## Description of the task
Reproduce the entries shown below only from the line with "The height and width of the screenshot is (506, 675)." down to the line with "Go to the Patients List section", keeping both end lines and copying each one exactly.

## Data records

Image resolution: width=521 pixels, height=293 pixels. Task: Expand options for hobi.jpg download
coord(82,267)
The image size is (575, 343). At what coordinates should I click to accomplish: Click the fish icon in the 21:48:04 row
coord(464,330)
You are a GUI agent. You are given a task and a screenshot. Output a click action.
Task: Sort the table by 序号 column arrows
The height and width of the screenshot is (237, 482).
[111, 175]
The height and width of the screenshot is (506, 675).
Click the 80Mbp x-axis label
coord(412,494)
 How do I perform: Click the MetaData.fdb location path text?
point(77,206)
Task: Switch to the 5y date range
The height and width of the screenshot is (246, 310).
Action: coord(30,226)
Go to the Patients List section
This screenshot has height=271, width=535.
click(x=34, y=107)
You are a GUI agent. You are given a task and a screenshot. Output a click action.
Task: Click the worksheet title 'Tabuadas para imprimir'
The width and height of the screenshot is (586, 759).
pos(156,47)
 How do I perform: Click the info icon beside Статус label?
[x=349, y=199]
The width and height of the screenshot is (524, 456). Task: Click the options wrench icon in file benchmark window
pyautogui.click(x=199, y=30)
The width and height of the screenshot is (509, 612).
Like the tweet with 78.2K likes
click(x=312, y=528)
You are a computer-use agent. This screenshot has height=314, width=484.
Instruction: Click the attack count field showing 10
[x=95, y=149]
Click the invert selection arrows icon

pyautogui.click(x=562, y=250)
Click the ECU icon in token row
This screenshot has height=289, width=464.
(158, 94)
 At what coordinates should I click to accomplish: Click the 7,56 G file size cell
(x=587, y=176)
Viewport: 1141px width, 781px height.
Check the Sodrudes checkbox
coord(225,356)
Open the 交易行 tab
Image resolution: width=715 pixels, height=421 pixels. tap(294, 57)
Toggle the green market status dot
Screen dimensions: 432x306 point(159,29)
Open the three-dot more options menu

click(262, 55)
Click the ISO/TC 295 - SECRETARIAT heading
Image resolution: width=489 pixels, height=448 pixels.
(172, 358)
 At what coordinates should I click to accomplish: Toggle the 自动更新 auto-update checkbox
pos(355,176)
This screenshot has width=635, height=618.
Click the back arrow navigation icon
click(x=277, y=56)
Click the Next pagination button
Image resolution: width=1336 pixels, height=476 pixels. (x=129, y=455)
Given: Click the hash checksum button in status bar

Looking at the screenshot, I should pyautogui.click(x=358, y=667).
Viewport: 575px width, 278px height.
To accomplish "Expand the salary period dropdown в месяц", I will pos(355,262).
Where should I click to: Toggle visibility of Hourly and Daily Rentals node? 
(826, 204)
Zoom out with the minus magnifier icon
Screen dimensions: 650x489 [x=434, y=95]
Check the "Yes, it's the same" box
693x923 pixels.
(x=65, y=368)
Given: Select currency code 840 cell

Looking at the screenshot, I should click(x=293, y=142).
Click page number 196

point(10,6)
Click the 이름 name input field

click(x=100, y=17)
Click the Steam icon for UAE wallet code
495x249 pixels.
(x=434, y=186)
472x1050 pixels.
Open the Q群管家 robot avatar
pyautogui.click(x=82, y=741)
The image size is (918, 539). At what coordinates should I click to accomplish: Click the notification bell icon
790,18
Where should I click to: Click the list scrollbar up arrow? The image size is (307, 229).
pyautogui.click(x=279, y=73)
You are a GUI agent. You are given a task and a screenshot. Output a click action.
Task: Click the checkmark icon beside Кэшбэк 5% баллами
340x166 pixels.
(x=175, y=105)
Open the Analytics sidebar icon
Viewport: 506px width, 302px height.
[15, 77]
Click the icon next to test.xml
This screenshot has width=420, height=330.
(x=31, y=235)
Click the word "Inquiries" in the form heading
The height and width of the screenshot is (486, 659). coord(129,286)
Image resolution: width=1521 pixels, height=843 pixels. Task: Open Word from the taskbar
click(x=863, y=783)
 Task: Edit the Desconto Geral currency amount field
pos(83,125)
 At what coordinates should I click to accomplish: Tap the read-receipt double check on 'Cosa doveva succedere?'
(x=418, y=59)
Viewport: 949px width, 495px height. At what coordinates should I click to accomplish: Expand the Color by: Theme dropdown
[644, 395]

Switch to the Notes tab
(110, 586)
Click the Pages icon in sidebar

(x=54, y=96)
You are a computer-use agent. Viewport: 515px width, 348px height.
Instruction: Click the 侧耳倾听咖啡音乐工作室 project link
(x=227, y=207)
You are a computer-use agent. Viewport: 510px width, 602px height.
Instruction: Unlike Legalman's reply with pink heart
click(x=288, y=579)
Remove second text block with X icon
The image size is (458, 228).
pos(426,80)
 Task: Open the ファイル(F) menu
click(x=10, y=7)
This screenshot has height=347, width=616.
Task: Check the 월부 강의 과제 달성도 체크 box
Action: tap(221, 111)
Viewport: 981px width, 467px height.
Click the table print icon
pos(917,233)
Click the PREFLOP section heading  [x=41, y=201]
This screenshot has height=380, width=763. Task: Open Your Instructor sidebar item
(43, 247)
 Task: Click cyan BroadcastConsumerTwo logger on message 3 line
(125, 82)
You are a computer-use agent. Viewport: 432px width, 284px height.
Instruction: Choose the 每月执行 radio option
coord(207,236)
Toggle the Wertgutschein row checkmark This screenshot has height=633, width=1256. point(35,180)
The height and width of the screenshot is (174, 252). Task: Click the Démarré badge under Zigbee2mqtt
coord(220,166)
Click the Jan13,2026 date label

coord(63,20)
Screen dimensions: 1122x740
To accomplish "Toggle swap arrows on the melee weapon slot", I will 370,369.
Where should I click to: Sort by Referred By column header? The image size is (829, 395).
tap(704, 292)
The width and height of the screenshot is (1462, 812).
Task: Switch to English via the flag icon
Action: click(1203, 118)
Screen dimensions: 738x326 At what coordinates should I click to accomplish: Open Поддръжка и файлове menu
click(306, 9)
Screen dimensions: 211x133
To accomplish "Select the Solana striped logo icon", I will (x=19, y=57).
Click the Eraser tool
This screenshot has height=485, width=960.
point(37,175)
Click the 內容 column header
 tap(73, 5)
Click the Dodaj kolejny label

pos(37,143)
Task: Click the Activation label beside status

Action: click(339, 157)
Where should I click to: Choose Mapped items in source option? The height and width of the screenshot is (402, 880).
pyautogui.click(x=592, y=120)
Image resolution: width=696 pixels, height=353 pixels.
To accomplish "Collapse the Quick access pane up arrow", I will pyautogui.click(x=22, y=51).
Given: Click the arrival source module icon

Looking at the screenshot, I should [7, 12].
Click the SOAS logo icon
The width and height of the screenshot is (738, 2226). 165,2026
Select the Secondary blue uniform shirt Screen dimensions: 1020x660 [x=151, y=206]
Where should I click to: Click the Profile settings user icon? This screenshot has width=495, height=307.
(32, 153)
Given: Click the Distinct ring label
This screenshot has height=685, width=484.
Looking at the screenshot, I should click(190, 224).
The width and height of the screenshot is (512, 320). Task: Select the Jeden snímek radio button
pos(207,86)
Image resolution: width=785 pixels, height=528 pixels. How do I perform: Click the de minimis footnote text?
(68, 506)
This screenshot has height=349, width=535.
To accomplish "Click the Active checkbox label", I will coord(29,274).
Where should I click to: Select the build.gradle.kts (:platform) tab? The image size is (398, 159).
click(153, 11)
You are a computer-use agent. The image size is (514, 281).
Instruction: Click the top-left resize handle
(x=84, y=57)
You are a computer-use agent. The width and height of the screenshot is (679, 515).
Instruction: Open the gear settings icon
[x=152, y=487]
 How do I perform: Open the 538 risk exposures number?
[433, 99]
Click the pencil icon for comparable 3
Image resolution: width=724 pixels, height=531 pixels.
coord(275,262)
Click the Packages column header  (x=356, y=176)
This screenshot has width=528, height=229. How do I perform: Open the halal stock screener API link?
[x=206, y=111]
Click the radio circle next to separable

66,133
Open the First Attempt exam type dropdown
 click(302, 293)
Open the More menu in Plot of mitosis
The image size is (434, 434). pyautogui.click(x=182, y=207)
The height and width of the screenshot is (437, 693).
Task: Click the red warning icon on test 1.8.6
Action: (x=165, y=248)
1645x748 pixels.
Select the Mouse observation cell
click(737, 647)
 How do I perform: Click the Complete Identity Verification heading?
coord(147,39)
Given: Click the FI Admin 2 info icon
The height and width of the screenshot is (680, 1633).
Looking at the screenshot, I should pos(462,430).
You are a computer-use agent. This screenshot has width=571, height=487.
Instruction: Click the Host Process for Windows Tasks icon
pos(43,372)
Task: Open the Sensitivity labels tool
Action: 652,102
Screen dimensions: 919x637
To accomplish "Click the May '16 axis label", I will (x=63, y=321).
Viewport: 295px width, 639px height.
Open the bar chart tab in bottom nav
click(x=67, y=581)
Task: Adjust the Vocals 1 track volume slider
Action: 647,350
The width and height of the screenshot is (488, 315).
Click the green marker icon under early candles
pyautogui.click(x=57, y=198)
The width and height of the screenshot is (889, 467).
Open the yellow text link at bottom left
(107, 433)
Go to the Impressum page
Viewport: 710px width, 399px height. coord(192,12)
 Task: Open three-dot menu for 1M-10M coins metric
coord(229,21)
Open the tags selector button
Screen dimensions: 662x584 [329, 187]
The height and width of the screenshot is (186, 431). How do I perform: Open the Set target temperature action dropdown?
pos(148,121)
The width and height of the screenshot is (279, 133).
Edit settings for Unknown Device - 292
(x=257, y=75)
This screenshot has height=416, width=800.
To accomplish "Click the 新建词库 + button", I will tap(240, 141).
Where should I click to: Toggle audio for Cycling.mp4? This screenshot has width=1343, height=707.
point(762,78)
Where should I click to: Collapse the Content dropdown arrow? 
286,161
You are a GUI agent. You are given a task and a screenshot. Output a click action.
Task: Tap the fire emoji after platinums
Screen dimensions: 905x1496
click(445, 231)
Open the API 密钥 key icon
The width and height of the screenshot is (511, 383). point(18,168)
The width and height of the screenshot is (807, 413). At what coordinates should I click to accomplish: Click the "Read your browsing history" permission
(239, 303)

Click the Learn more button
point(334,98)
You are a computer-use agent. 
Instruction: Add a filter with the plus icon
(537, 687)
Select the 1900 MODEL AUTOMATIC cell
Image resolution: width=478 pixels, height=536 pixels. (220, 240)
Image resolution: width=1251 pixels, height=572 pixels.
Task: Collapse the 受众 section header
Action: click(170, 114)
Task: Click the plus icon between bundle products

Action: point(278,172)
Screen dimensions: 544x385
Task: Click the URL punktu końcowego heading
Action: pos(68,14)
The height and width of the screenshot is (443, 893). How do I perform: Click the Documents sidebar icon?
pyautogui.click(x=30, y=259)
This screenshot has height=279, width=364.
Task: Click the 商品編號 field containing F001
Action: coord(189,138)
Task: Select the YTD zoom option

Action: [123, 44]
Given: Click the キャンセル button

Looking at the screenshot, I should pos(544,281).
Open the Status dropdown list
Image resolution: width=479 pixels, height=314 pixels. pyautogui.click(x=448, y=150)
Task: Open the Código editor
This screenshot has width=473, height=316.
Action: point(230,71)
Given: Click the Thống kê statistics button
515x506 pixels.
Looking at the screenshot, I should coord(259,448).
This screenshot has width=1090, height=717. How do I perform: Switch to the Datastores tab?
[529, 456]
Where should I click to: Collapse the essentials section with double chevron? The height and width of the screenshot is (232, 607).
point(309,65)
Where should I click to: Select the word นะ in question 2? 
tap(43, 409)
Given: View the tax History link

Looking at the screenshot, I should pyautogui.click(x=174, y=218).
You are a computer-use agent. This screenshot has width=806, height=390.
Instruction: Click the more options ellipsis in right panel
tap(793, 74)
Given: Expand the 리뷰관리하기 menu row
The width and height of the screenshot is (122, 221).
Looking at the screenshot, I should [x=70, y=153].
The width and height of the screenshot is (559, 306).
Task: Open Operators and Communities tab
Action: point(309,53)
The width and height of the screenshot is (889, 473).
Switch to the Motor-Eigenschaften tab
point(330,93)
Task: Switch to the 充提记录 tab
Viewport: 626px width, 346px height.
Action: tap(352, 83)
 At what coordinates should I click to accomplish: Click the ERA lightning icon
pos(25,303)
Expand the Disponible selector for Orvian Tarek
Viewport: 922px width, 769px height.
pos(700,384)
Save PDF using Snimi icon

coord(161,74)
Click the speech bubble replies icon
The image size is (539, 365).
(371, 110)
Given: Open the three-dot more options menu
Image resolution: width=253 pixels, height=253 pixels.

## Answer space
The height and width of the screenshot is (506, 675).
Click the 80Mbp x-axis label
coord(412,494)
 How do I perform: Click the MetaData.fdb location path text?
point(77,206)
Task: Switch to the 5y date range
The height and width of the screenshot is (246, 310).
Action: coord(30,226)
Go to the Patients List section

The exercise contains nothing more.